• **REQUESTS**:
a: For each post in the forum thread about the Schwinn Built bike, give its author and date.
b: In the forum thread about the Schwinn Built bike, what date does the serial number come back to?

• **DOCUMENT PASSAGE**:
++++++++++++++++++++

# B.F Goodrich Schwinn Built bike. NEEP HELP!!



## javi1 (Jul 26, 2011)

Id like to start off by saying i dont know much about bikes, only that i love to ride them...
I recently came across a bike sticking out of a trash can, i pulled it out and i noticed the tires were solid, something i never seen.
upon further inspection i noticed it said Schwinn Built...I didnt want to let the bike go to waste so i rescued it, now im here looking
for a little help. Im not sure of the year or the name of the bike. what its worth. i was considering cleaning it up but im not sure if ill keep it 
or sell it to someone that actually knows how to refurbish a bike. im 5'11" and the bike is a little to small for me. 

thanks in advance

Javier


----------



## javi1 (Jul 26, 2011)

this is the s/n


----------



## snickle (Jul 27, 2011)

Serial comes back to July 6, 1951

Looks like it could be a Schwinn Juvenile


----------



## javi1 (Jul 27, 2011)

++++++++++++++++++++

• **RECORD EXCERPTS**:
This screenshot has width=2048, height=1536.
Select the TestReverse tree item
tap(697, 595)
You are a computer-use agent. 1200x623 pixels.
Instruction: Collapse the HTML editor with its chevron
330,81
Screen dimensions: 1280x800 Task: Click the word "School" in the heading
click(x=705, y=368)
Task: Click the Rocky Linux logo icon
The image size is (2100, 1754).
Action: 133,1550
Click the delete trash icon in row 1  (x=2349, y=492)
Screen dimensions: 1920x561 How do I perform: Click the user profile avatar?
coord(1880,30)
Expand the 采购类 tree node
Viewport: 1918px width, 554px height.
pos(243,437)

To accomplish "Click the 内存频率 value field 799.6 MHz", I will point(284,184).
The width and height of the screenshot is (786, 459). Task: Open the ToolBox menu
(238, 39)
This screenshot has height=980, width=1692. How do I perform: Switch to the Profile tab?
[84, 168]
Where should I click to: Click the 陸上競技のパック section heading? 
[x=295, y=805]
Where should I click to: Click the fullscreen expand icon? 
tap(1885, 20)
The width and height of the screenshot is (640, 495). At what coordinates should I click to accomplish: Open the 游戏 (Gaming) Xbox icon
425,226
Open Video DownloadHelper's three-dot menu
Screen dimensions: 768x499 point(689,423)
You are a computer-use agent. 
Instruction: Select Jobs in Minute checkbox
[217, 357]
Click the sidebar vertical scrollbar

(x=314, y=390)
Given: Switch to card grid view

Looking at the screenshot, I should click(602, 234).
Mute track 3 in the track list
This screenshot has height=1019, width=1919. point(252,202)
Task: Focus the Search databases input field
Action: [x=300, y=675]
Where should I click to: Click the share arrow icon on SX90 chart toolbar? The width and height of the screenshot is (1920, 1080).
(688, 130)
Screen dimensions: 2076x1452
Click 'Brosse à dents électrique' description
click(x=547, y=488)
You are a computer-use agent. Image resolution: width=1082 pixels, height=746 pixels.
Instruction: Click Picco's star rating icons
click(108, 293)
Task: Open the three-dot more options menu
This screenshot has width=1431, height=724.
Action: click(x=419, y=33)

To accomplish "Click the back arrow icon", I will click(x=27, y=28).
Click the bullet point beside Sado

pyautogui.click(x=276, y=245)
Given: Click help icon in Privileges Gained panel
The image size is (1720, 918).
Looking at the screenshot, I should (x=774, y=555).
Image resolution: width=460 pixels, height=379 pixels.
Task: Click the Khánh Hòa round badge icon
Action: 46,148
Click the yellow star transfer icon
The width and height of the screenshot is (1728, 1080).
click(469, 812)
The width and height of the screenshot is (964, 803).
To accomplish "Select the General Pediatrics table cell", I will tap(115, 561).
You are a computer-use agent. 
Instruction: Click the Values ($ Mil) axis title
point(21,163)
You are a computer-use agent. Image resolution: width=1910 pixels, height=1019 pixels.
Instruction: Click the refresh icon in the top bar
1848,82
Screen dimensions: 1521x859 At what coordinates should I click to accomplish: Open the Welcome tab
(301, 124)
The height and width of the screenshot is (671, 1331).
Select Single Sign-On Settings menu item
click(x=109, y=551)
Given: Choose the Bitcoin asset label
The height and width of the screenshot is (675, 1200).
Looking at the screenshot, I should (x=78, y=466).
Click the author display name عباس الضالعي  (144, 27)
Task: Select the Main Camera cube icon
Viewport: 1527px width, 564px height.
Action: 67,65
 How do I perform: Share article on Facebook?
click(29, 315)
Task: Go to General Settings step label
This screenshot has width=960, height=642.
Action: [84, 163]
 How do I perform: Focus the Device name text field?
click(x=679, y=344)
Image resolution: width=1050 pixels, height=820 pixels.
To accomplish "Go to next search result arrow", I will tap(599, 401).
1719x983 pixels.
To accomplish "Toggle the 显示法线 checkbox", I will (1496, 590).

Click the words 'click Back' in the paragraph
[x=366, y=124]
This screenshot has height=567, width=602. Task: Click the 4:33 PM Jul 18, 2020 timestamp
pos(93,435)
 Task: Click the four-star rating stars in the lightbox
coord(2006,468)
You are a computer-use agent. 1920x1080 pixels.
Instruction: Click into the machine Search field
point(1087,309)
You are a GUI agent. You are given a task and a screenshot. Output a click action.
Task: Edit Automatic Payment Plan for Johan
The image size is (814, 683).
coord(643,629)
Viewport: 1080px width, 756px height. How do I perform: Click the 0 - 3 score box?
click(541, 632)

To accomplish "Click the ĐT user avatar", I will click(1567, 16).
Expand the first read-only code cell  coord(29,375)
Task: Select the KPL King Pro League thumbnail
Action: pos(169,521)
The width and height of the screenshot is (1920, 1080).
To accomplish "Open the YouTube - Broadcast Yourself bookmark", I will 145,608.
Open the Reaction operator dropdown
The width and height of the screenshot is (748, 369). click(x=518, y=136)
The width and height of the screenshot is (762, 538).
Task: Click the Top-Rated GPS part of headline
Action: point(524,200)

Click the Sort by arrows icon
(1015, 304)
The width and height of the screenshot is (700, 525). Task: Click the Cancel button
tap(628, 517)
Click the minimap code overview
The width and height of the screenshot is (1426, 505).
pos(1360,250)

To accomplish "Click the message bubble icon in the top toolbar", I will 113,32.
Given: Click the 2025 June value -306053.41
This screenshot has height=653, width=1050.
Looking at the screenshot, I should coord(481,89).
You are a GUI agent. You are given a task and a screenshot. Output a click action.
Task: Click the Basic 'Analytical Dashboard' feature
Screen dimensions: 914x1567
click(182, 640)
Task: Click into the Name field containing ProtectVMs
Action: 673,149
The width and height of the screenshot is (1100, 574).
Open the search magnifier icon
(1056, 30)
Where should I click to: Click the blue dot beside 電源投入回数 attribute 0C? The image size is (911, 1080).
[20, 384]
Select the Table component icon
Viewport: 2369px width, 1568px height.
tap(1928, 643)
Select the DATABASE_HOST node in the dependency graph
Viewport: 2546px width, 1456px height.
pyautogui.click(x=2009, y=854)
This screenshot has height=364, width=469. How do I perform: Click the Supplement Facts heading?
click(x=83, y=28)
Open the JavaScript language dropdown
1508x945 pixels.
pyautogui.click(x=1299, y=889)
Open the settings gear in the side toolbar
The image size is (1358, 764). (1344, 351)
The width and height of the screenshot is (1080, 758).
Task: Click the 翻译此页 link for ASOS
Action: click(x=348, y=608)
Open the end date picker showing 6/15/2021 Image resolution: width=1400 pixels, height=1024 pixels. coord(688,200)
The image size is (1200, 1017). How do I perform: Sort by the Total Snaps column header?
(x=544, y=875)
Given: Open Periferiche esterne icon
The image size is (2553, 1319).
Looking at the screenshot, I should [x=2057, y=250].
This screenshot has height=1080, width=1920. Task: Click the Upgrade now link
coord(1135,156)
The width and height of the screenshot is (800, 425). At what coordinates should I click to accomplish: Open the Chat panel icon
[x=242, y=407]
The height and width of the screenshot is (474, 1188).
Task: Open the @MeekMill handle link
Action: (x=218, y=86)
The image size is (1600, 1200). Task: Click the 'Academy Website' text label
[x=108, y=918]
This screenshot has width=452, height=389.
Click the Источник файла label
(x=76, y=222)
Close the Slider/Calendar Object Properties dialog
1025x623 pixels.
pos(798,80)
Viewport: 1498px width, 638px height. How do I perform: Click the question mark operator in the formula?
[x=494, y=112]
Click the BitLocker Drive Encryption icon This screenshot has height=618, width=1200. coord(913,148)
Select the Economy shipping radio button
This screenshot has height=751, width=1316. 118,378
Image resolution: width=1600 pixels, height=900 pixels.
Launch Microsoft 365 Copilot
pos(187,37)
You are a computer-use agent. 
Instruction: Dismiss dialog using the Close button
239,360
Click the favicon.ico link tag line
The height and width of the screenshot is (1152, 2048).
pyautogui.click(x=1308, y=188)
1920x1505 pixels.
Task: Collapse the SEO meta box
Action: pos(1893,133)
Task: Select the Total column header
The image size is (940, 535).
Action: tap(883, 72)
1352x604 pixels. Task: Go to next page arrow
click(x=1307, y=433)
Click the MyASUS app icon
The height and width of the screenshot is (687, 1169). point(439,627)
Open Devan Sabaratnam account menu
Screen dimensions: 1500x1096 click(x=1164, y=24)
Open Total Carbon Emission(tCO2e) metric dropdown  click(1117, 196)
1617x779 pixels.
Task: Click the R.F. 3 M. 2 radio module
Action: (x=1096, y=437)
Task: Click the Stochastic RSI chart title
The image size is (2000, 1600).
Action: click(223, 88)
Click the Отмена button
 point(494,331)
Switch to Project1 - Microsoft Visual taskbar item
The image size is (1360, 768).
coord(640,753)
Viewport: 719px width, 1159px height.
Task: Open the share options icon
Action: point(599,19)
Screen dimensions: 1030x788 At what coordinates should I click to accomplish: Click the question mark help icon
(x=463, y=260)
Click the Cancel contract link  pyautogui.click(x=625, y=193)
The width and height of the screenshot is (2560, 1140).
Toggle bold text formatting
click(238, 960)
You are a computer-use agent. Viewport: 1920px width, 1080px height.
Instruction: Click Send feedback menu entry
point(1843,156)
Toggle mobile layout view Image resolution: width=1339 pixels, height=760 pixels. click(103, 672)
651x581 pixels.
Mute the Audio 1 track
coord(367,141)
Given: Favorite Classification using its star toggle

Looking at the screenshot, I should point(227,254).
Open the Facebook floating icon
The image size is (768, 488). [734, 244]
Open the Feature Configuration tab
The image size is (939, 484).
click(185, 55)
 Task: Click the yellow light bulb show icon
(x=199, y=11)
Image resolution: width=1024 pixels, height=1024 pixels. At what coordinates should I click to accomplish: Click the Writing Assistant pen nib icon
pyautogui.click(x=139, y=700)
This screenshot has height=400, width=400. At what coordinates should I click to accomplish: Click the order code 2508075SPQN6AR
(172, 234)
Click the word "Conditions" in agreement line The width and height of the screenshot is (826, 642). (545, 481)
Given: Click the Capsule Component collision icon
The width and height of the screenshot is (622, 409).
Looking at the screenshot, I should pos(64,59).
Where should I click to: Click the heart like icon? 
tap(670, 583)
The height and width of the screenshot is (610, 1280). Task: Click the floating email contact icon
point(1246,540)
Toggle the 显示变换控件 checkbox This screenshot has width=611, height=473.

++++++++++++++++++++

• **PER-TASK OUTPUTS**:
a:
- javi1, Jul 26, 2011
- javi1, Jul 26, 2011
- snickle, Jul 27, 2011
- javi1, Jul 27, 2011

b: July 6, 1951